ACTION ITEM >> In the listing below, print exactly the lines between the line holding "Task: Switch to" and the line holding "Viewport: 190px width, 120px", inclusive, and no more.

DATASET ENTRIES >>
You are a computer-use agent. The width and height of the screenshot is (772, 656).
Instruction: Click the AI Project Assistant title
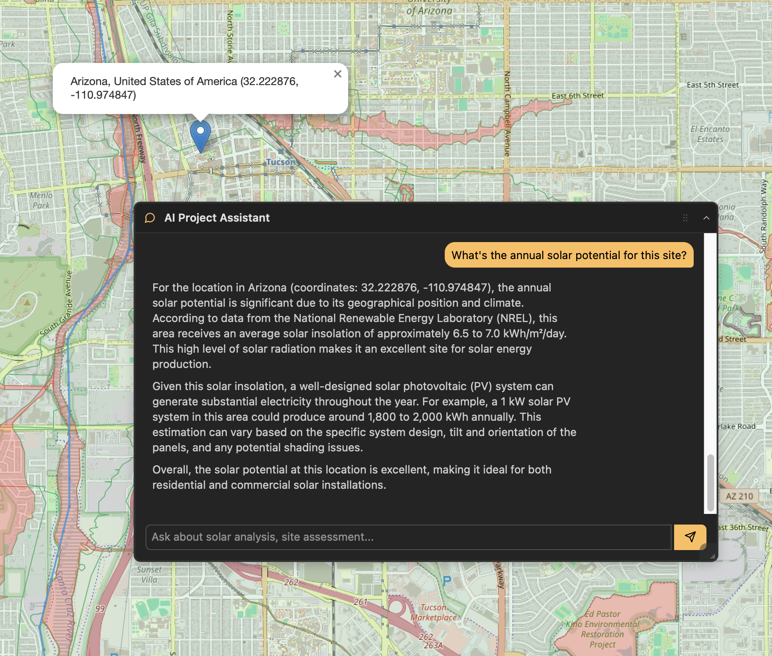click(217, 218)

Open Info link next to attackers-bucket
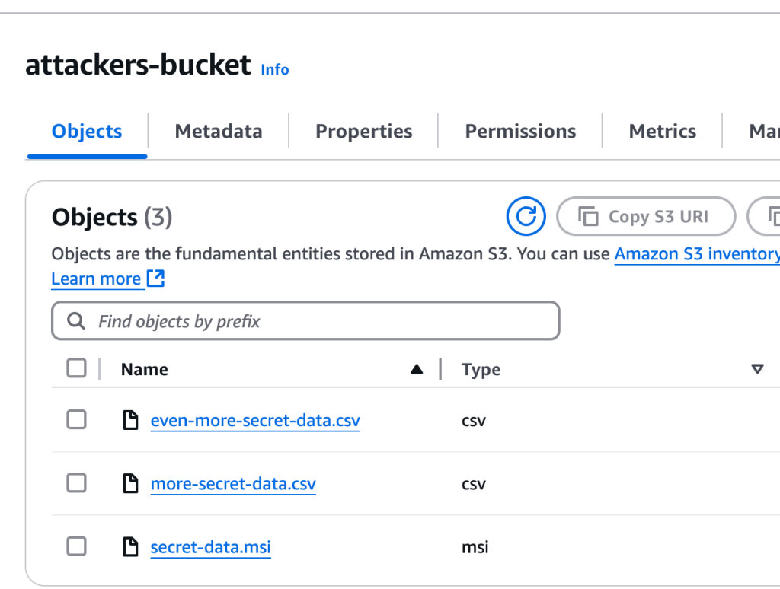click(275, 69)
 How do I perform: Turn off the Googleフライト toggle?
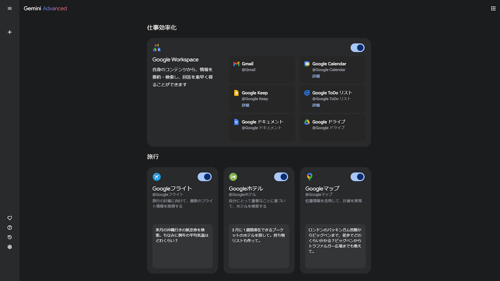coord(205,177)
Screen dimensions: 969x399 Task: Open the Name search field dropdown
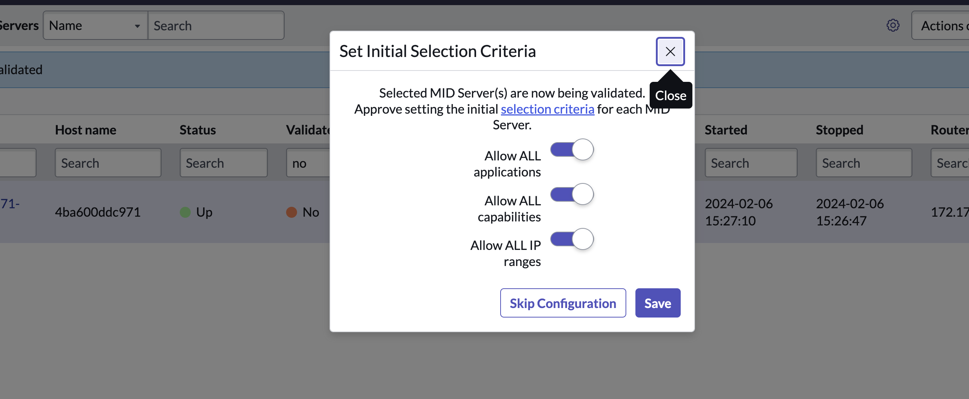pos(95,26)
--
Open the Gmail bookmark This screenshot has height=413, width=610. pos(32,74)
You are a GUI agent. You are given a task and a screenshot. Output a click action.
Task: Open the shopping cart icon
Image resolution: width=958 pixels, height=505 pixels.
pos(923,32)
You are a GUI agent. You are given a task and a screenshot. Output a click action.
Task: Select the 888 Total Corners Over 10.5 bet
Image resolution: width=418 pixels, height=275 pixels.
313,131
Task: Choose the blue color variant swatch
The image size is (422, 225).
...
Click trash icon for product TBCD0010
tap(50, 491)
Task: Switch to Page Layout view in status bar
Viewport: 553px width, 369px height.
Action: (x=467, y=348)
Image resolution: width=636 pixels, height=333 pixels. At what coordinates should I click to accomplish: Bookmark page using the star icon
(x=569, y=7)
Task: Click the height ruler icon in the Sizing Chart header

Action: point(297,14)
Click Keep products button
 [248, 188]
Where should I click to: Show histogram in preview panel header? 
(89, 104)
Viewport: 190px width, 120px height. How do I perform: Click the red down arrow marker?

REPLY >>
Task: Switch to Page Layout view in status bar
Viewport: 553px width, 369px height.
Action: (x=467, y=348)
Image resolution: width=636 pixels, height=333 pixels. At what coordinates should I click to accomplish: Bookmark page using the star icon
(x=569, y=7)
Task: Click the height ruler icon in the Sizing Chart header

Action: point(297,14)
Click Keep products button
 [248, 188]
Where should I click to: Show histogram in preview panel header? 
(89, 104)
Viewport: 190px width, 120px height. How do I perform: Click the red down arrow marker?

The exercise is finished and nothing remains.